▶ _Exercise goal_
Lines from the top of the entries through the line that has "You are a computer-use agent. This" must be duplicated exactly, and no others.

:: Records supplied

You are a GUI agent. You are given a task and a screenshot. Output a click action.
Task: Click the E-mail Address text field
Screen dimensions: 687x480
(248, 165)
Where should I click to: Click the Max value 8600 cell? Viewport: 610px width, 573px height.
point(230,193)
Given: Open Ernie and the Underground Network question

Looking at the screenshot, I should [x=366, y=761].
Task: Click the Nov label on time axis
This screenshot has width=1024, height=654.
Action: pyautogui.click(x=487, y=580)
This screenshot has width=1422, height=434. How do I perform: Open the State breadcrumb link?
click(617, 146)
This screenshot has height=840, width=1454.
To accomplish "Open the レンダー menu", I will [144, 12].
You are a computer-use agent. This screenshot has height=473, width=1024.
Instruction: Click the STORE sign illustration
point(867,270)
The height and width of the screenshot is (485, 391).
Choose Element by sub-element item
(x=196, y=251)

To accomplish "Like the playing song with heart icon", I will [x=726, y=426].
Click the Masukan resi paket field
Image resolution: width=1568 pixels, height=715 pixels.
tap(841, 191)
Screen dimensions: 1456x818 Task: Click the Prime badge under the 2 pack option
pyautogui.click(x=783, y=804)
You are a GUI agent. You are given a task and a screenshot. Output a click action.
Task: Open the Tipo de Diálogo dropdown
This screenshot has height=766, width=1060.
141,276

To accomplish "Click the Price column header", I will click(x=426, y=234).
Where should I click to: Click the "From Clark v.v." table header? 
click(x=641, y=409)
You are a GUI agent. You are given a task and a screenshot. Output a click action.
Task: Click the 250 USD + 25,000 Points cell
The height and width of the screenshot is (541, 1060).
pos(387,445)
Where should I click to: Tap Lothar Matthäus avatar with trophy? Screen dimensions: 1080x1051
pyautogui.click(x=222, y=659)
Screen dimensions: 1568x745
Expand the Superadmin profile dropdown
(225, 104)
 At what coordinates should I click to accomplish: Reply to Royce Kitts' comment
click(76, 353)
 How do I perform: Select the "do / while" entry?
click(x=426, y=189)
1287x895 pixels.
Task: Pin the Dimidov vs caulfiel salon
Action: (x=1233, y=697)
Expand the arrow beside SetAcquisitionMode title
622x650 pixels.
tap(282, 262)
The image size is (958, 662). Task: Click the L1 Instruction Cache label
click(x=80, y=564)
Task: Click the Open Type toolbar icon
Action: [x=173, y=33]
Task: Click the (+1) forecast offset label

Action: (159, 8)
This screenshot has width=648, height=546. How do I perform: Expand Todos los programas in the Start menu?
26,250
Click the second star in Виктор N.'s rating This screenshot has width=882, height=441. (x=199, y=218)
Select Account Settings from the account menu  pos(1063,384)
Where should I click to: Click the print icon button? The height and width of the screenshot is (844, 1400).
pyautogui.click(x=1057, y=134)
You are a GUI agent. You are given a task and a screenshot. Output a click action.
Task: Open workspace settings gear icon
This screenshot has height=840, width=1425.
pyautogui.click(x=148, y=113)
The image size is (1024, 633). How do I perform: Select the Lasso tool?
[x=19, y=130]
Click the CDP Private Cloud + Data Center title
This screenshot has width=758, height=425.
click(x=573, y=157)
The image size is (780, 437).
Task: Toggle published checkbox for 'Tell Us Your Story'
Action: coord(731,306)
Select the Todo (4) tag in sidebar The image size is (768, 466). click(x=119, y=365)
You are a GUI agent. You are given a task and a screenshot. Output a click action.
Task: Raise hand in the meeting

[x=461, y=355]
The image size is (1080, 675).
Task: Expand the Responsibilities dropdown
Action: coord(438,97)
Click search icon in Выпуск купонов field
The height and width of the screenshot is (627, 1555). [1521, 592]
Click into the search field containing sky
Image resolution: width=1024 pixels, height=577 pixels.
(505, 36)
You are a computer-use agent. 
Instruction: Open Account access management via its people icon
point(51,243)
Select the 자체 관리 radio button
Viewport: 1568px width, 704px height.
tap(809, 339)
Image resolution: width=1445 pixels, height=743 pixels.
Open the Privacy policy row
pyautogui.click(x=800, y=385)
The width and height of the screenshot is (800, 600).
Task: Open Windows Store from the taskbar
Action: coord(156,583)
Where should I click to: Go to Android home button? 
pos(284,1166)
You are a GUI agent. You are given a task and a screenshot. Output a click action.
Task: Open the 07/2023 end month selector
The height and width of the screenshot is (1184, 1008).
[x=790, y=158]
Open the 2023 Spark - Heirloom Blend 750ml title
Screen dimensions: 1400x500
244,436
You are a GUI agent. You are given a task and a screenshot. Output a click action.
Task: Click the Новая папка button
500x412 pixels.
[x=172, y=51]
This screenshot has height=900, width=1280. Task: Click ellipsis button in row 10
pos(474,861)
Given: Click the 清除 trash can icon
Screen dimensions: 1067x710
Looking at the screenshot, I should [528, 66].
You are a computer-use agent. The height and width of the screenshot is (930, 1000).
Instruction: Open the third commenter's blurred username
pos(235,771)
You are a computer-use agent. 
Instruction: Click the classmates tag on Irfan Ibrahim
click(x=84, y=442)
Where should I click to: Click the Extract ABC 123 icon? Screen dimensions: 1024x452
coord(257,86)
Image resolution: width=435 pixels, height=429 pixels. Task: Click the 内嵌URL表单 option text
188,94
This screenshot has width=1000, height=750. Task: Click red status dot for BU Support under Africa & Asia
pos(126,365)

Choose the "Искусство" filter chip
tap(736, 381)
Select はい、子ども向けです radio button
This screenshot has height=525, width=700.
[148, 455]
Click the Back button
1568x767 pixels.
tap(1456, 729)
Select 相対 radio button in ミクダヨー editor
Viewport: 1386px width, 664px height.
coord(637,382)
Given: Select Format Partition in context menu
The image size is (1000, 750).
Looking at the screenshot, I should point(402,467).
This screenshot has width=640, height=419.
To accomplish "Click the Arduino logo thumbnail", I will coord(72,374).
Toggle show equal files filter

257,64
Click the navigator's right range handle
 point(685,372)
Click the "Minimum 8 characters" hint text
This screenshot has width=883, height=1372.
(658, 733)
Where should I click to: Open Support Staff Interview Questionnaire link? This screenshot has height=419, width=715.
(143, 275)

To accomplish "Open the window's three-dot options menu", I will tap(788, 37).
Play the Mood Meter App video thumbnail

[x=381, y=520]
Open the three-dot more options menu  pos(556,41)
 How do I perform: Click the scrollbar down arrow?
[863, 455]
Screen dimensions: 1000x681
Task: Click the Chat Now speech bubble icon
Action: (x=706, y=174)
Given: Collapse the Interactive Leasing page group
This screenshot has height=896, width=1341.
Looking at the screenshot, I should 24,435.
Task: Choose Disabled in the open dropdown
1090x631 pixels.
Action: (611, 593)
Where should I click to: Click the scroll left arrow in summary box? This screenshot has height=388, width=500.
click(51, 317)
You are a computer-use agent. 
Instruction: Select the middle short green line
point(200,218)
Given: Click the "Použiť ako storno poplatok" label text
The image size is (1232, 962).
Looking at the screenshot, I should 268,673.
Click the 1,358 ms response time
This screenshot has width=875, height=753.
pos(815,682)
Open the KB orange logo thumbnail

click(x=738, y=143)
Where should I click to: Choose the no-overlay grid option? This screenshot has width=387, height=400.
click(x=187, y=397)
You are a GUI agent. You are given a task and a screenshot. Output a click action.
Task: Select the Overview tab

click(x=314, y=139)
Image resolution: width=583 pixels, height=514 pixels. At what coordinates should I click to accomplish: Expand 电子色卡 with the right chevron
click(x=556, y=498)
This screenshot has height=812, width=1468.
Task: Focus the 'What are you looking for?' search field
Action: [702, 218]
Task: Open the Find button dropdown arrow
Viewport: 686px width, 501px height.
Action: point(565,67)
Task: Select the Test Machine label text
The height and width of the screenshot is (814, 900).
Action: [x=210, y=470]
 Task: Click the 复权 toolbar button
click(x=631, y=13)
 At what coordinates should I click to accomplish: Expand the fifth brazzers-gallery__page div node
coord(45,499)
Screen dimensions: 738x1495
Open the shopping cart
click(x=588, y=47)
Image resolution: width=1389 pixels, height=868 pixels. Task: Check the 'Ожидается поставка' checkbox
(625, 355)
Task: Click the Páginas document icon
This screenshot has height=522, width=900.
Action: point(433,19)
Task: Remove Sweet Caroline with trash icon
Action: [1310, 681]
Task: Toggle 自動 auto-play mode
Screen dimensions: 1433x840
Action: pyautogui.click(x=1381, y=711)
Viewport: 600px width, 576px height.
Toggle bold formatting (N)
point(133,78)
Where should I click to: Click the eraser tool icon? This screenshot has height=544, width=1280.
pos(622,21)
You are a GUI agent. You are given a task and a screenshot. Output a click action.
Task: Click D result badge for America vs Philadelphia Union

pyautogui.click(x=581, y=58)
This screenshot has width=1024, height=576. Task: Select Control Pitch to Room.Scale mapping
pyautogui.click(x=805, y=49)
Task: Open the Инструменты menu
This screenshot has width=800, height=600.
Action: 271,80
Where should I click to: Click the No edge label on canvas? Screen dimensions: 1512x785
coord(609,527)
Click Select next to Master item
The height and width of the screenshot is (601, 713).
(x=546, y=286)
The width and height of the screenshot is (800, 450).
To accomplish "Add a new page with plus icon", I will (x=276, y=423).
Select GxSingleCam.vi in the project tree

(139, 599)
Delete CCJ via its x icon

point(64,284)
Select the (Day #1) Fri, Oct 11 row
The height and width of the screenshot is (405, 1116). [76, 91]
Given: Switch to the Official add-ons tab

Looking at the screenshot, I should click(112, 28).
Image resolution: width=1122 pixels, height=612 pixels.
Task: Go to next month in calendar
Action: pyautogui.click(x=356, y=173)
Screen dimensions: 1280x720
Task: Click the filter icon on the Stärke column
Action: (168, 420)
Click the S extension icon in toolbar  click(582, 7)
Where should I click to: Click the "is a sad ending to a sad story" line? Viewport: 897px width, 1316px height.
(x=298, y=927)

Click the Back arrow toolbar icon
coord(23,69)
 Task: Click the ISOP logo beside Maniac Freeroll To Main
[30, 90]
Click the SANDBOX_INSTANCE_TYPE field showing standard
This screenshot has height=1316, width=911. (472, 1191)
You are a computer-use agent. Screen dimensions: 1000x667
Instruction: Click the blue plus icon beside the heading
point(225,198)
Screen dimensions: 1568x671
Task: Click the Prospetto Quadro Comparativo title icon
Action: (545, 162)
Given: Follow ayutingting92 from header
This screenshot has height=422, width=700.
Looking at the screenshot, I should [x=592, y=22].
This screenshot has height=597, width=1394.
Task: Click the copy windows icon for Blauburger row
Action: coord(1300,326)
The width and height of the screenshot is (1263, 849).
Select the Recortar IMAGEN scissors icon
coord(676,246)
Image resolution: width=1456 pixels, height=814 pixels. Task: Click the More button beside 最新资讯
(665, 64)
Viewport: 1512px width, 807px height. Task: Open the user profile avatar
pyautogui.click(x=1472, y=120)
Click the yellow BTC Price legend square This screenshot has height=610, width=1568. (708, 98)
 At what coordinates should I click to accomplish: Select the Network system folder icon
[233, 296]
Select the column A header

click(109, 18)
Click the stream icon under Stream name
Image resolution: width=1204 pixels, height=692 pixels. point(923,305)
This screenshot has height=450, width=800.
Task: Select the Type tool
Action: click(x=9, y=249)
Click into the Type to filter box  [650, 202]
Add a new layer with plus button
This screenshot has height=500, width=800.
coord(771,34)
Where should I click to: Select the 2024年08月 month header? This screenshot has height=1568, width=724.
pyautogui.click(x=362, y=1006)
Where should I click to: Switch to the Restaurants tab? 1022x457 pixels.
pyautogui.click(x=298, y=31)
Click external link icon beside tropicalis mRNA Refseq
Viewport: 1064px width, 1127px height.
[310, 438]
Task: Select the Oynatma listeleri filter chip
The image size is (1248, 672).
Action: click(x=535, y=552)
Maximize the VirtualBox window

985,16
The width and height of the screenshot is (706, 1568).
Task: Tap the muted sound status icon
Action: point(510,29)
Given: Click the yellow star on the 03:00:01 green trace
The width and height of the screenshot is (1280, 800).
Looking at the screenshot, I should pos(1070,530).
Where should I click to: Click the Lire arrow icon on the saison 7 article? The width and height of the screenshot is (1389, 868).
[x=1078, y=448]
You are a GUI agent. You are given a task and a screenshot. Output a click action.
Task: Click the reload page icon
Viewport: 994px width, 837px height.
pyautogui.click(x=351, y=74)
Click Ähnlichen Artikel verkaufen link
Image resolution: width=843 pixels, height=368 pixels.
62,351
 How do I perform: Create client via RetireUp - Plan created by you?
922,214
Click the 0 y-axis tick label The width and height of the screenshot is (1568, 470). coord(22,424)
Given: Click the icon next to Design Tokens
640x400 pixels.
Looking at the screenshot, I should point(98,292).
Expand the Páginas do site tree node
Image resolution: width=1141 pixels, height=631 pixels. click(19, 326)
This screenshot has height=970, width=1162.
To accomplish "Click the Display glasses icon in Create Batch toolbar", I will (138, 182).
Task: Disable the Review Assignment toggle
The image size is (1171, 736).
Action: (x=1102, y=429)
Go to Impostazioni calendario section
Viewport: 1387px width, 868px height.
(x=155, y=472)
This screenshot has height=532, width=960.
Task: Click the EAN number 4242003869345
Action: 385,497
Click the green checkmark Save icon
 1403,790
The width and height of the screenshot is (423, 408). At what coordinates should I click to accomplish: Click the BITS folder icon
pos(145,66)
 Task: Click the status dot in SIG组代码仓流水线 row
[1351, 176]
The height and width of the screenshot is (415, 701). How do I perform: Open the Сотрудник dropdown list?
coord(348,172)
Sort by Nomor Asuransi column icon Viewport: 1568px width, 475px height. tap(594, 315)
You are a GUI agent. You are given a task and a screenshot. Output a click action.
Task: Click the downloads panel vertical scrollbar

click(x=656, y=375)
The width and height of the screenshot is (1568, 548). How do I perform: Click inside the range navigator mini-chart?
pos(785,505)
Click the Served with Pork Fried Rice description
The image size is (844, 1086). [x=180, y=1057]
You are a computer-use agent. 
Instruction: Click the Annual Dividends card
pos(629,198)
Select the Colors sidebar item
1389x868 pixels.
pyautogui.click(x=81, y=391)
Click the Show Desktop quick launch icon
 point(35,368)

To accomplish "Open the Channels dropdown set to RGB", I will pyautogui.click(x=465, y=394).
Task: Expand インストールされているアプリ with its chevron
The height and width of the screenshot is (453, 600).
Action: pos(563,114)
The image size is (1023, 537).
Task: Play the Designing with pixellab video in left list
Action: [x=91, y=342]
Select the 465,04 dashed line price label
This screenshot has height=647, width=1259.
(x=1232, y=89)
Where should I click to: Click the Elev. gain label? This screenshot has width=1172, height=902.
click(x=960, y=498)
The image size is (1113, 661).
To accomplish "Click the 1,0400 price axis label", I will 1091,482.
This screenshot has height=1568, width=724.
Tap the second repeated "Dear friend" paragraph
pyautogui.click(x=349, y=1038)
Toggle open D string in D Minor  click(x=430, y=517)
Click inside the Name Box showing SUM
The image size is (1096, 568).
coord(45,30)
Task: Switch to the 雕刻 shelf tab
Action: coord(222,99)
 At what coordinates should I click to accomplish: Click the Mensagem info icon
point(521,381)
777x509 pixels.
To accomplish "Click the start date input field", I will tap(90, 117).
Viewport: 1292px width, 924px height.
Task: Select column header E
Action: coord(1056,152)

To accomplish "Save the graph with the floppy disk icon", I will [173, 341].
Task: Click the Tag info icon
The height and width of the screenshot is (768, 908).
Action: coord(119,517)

::::

▶ _Response below_
You are a GUI agent. You are given a task and a screenshot. Output a click action.
Task: Click the E-mail Address text field
Screen dimensions: 687x480
(248, 165)
Where should I click to: Click the Max value 8600 cell? Viewport: 610px width, 573px height.
point(230,193)
Given: Open Ernie and the Underground Network question

Looking at the screenshot, I should [x=366, y=761].
Task: Click the Nov label on time axis
This screenshot has width=1024, height=654.
Action: pyautogui.click(x=487, y=580)
This screenshot has width=1422, height=434. How do I perform: Open the State breadcrumb link?
click(617, 146)
This screenshot has height=840, width=1454.
To accomplish "Open the レンダー menu", I will [144, 12].
You are a computer-use agent. This screenshot has height=473, width=1024.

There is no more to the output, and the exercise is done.